– Сын поротого писарчука? Это тебя наш боярин каждый день словом недобрым поминает?
– За поротого писарчука можно и в морду, – заметил я.
– Только дернись, – предупредил вояка. – А чего же ты не в Покрове? Дезертировал?
– Был прикомандирован к спецгруппе для выполнения особого задания.
– Чтой-то я про енто и не слышал? – с сомнением протянул отделенный.
– А потому, что не вашего ума это дело.
– Вот мы тебя тут без суда и следствия, – начал вызверяться мужик.
Однако было видно, что делает он это скорей для вида, чем реально угрожая.
– Доктора бегом сюда. И делайте что хотите. А то ведь все по кольям рассядетесь.
– Ишь ты какой прыткай! Не успел прийтить, колом грозит. Сам-то кто будешь? Тугамент свой покежь.
– Да нет у меня документов, – признался я. – Перед операцией сдал, чтобы если что – не узнали.
– Вот я и соображаю, что ты шпиент суздальскай…
– А ты, блядь, такое же дубло, как твой боярин, – в сердцах ответил ему я.

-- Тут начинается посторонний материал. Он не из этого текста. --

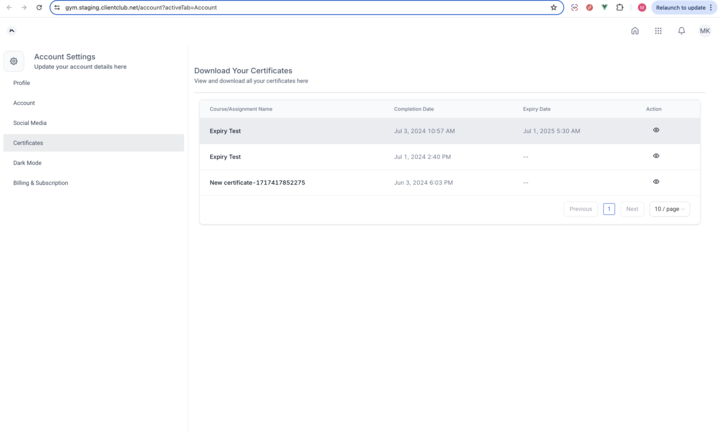
Task: Click the Account Settings gear icon
Action: click(14, 61)
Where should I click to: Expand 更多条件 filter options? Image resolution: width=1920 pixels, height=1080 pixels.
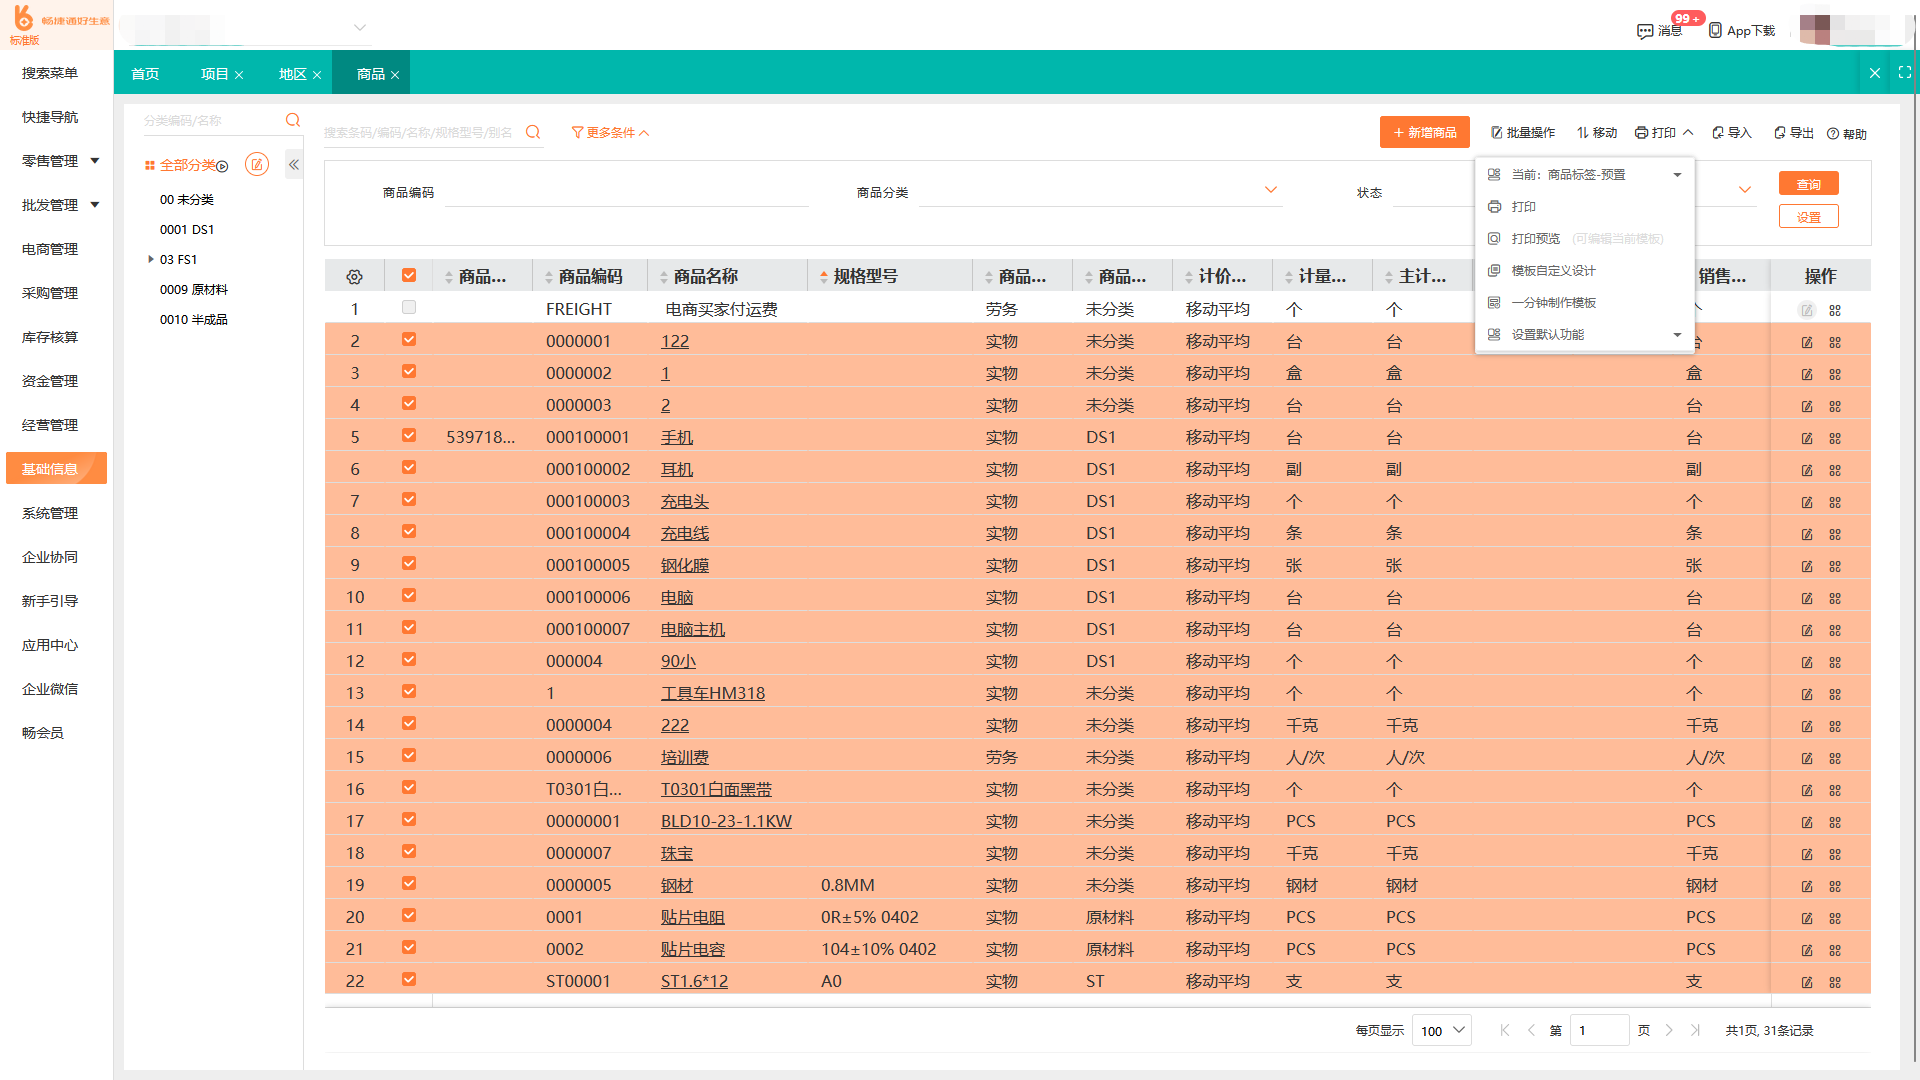tap(612, 132)
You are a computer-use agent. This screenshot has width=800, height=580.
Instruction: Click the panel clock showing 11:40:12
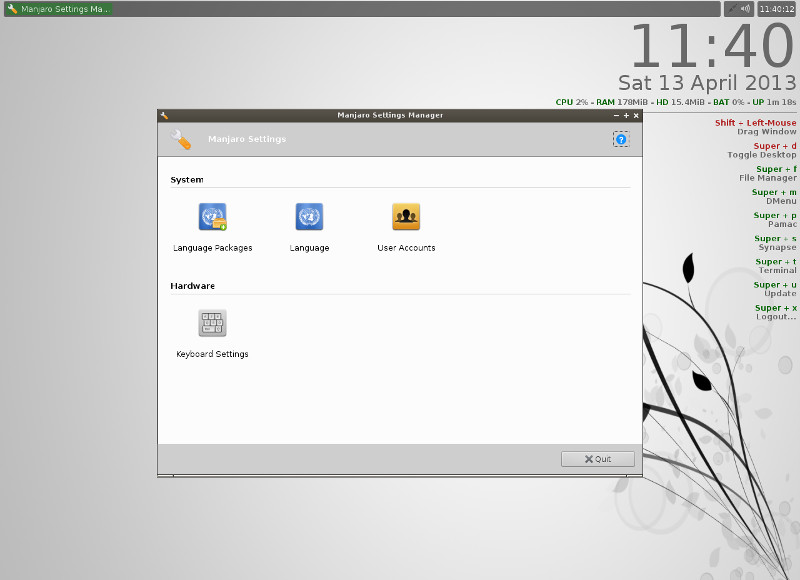click(x=777, y=9)
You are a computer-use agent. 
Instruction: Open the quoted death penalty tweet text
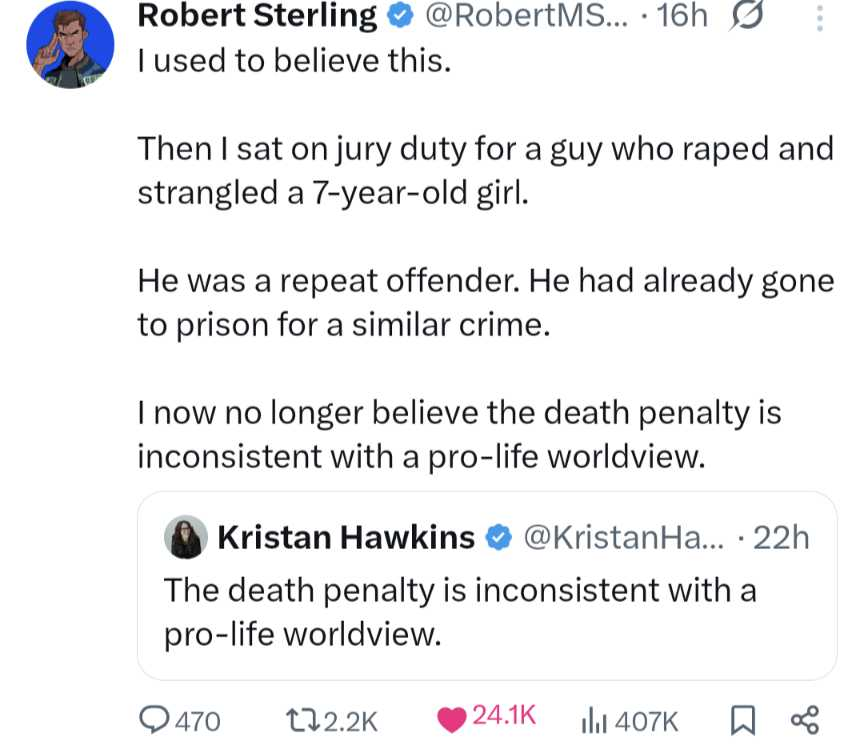pos(460,610)
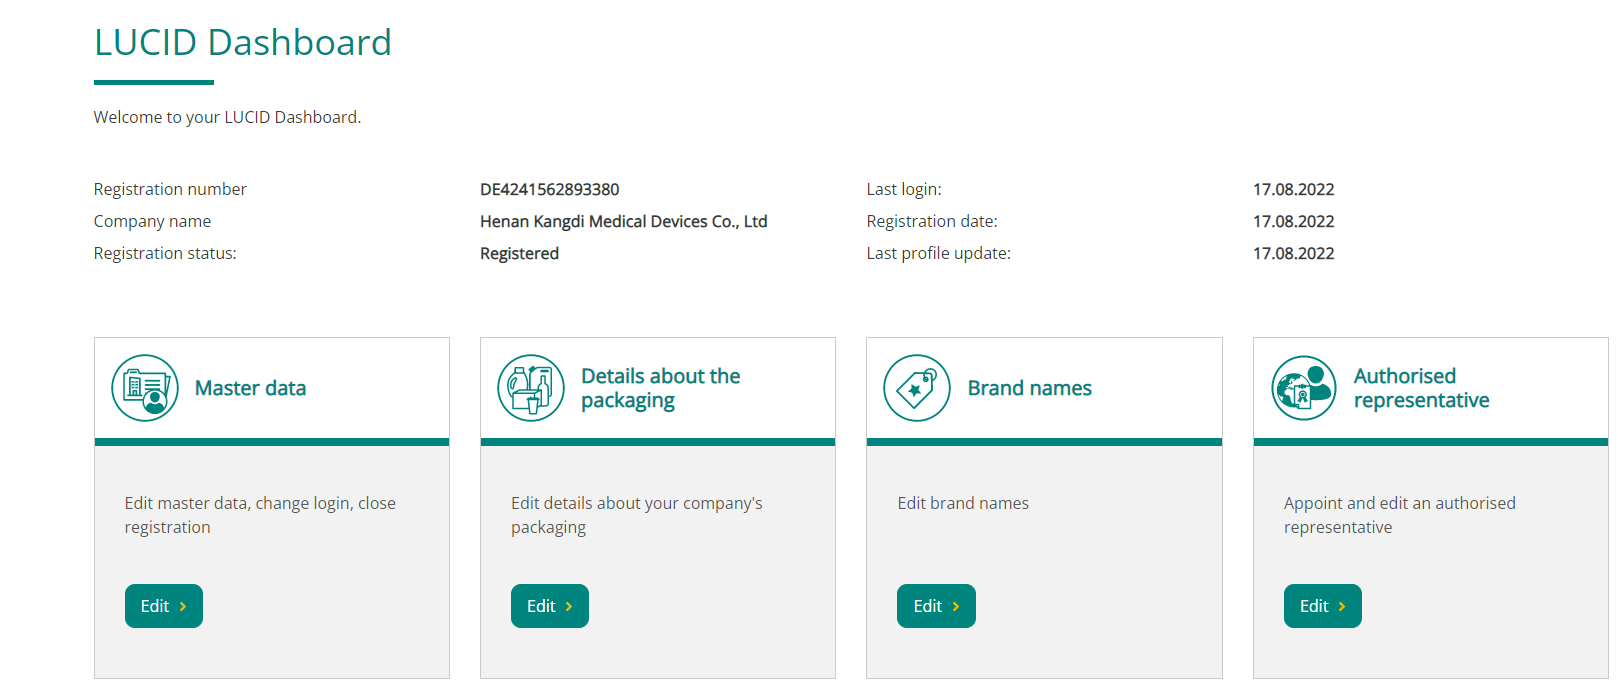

– «Дубло», говоришь? – задумчиво сказал тот, колеблясь между тем, чтобы дать мне прикладом или тихонько прыснуть в усы. – Видать, знаешь ты нашего Роман Гаврилыча… Может, и он тебя признает. Ладноть. Давай лапы в гору, и до штаба.
– Без девчонки не пойду, – возразил я. – Хоть на месте стреляй.
– Ну вот сам ее и неси, – предложил мужик.
Я подхватил ставшее неподьемно-тяжелым тело девушки и, покачиваясь, шагнул вперед.
– Погодь, – сказал командир и сделал знак солдатам.
Откуда-то появилась плащ-накидка, и я опустил Рогнеду на выгоревшую до белизны ткань.
– Нечего на сиськи пялиться, – сердито проворчал отделенный, с сожалением накрывая шинелью девушку.